Ocorre todavia que há outras nomenclaturas como o contrato
cibernético, digital, por computador e por fim,
informático. Por seu turno, o cibernético está relacionado
com a comunicação em rede. Já o digital liga-se
diretamente ao mundo da informática e somente através de
computadores. Contratos por computador, aqueles que são
feitos e celebrados somente por meio deles. E por fim, o
informático, aqueles que se relacionam com a disciplina de
contratos de serviços de informática como o contrato de
manutenção de servidores, de homepage. Em outras palavras,
o objeto do contrato informático neste último envolve
serviços e produtos relacionados à informática.

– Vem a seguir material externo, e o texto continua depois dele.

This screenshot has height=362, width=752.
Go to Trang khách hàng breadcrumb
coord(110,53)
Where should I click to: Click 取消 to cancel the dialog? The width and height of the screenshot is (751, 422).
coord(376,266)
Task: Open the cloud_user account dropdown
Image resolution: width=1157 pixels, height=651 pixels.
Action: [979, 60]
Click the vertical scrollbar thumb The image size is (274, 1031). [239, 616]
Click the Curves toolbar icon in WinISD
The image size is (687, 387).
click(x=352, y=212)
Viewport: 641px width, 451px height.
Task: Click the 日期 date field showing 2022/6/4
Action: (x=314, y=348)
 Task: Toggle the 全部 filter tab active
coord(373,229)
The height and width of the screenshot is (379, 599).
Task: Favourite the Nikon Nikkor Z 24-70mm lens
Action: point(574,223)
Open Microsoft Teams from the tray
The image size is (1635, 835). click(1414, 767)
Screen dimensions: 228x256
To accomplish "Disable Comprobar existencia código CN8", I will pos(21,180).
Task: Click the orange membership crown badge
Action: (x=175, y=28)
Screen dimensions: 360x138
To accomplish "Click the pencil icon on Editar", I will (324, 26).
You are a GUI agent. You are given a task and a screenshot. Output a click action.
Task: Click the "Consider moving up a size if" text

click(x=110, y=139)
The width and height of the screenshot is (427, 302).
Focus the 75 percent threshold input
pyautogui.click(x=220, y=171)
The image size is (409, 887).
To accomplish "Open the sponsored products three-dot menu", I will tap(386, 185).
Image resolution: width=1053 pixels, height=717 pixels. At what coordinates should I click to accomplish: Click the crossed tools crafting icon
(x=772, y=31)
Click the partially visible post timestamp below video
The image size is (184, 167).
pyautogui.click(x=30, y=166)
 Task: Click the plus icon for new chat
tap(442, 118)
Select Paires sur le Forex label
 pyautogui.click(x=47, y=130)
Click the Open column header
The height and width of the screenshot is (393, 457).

Assim, conclui-se que o termo mais correto é o contrato "eletrônico",
tendo em vista que a informação não trafega somente via microcomputadores
atualmente e que o objeto do contrato não se finda em produtos de
informática, mas em qualquer tipo de objeto seja material ou imaterial,
desde que lícito.
Em vista da natureza jurídica dos contratos eletrônicos, percebe-se
que estamos diante de uma nova modalidade de contrato, com peculiaridades
em relação à forma, ao objeto e a classificação, a qual será melhor
estudada a seguir

3.4.2 Classificação dos contratos eletrônicos

Ponto de suma importância é a classificação dos contratos
eletrônicos, uma vez que auxilia no estudo no diz respeito ao momento de
formação e o seu respectivo local. Isso consequentemente implicará em saber
qual a legislação aplicável, foro competente e se é entre ausentes ou não.
(SANTE, 2015).
A classificação dos contratos eletrônicos se faz quanto ao modo em
que são formados, ou melhor, leva-se em conta a efetiva utilização do
computador para a formação do contrato.
Marisa Delapieve Rossi (1999, p. 105 apud VEDOVATE, 2015, p. 10)
classifica os contratos eletrônicos dividindo-os em Intersistêmicos,
Interpessoais e Interativos.

3.4.2.1. Contratos eletrônicos intersistêmicos

Os contratos eletrônicos intersistêmicos são aqueles que utilizam o
computador apenas como um instrumento de comunicação entre os contratantes
que já previamente celebraram o contrato pelos meios tradicionais.
(VEDOVATE, 2015).
Podemos dizer que o papel do computador neste tipo de contrato
eletrônico é comunicar o computador do outro contratante daquilo que já foi
por eles anteriormente contratados.
Os computadores são programados e realizam os negócios por si só, sem
necessidade de intervenção humana. Por essa razão, esse tipo de contratação
também é conhecido como "contratação em rede fechada".
Nas palavras de Mariza Delapieve Rossi (apud SANTE, 2015):

[…] nessa modalidade de contratações eletrônicas destaca-
se a utilização do Electronic Data Interchange (EDI), que
permite o diálogo eletrônico entre sistemas aplicativos
distintos, mediante a utilização de 'padrões de
documentos' ou 'padrões de EDI'. Essa forma de contratação
se caracteriza por realizar-se entre pessoas jurídicas, e
é especialmente voltada a relações comerciais de atacado.
O EDI serve para diminuir os custos operacionais
tradicionais que são realizados por meio de notificação,
ordens de compra, notas de despacho de mercadoria, etc.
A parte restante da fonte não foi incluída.